You can export data from Cloud storage and Hive tables to relational databases such as MySQL, Postgres and Vertica. QDS uses Sqoop to export data. First, create a Data Store and set it as the destination.

Controls are grouped into two extraction modes:

1. Directory Export

Specify which Cloud storage directory to export to the data store destination. Note that this is a non recursive export. You can specify the Field Delimiter (default is ^A).

2. Hive Table Export

Specify which Hive table to export to the data store destination. QDS supports exporting all Hive table formats: text serde, ORC (Optimized Row Columnar File), and RC (Record Columnar File).

Tables with No Partitions

If the Hive table has no partitions, all the data in the Hive table is exported.

Tables with Partitions

If the Hive table has partitions, you need to specify a value for each partition in the partition spec field. Example: If the Hive table has partitions date and country with values 2012-01-01 and USA respectively, the partition spec must be: date=2012-01-01/country=USA. You will see an error message if you only specify date=2012-01-01 or country=USA.

Database Insertion Modes

QDS supports append and update modes for all the supported databases as well as upsert mode for MySQL. In update mode, you must also specify the update keys as they are used by the update query.

Redshift Support (AWS)

For Redshift data stores, use the Copy command (as recommended by AWS) to export data from S3 to Redshift.

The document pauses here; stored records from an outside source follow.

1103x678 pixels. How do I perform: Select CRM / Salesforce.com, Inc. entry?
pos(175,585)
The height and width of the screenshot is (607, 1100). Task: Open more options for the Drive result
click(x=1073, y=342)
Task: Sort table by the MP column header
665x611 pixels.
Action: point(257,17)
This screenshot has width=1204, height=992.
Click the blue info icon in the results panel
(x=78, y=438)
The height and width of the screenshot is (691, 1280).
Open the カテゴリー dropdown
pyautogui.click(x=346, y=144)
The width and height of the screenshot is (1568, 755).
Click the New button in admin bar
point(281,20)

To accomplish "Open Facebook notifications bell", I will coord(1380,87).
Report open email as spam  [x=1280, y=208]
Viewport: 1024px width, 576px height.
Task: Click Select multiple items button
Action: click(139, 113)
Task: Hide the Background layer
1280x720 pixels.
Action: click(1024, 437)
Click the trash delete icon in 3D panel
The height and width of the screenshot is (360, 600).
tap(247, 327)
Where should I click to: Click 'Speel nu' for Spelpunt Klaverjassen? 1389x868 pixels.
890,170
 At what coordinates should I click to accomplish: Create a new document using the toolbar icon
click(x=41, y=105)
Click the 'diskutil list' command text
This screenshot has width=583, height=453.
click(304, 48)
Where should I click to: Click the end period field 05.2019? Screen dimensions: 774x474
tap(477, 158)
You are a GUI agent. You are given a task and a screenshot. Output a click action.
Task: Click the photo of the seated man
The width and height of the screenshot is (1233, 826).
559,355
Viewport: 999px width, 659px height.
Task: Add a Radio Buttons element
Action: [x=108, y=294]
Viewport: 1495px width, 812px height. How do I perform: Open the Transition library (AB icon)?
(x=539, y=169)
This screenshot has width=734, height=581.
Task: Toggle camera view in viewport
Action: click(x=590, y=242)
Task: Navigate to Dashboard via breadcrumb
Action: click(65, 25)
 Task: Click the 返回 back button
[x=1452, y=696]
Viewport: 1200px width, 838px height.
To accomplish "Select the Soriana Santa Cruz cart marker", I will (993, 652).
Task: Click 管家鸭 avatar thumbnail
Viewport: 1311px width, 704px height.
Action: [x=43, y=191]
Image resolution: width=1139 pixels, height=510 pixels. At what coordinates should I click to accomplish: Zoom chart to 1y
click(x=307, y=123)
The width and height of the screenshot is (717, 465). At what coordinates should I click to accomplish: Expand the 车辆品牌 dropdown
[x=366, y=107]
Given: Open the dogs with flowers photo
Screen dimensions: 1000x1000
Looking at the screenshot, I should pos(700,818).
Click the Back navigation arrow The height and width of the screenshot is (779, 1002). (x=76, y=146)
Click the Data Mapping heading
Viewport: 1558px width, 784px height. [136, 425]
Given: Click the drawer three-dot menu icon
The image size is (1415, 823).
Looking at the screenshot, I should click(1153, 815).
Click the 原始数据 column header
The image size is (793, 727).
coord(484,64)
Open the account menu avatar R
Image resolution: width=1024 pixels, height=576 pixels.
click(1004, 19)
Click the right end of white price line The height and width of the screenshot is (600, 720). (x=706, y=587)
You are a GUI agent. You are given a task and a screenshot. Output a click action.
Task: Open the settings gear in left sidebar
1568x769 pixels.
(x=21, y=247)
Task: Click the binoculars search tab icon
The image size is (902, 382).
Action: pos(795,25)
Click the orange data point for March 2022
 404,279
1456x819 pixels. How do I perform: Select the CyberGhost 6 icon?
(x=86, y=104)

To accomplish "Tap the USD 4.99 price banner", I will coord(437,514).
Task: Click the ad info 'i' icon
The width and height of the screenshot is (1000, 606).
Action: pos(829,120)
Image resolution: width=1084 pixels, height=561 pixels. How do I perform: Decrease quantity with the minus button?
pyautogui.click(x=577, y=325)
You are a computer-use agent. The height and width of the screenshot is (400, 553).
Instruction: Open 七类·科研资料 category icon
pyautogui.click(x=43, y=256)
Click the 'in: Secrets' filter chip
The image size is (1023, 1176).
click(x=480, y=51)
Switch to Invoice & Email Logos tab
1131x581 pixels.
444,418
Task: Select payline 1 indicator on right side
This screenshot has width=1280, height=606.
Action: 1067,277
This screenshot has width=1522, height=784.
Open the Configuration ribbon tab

This does not work if the Redshift Database and S3 location are in different regions. Qubole automatically falls back to normal insert queries if the Copy command fails, but this can be significantly slower. Under these circumstances Hive Table Export will fail because it is not possible to export the partition columns via Copy since they are not part of the data, and fallback to insert-based exports fails because of the schema mismatch.

Note

In case of an IAM-Roles-based account, attach the same Role ARN to the Redshift instance that has been granted to Qubole.

Extending the Data Export Command

QDS allows you to build more complex systems on top of the existing functionality. You can export custom columns, custom serdes, or multiple partitions. Let us take an AWS example in which you want to export only a few columns from a Hive table, or you want to export many partitions in single command:

  • Select a Workflow in the Compose Tab on the Analyze page.
  • Select Hive command as the first sub-command of the workflow. Write the custom Hive query whose result you want to export. You can write this query either as insert overwrite directory s3://... or as create table as …
  • Select Data Export as the second sub-command of the Workflow. Use Hive Table Export or Directory export depending on whether you used create table or insert overwrite directory in the previous step.
  • Optionally select Hive command as the last sub-command of the Workflow to cleanup S3 using a drop table command.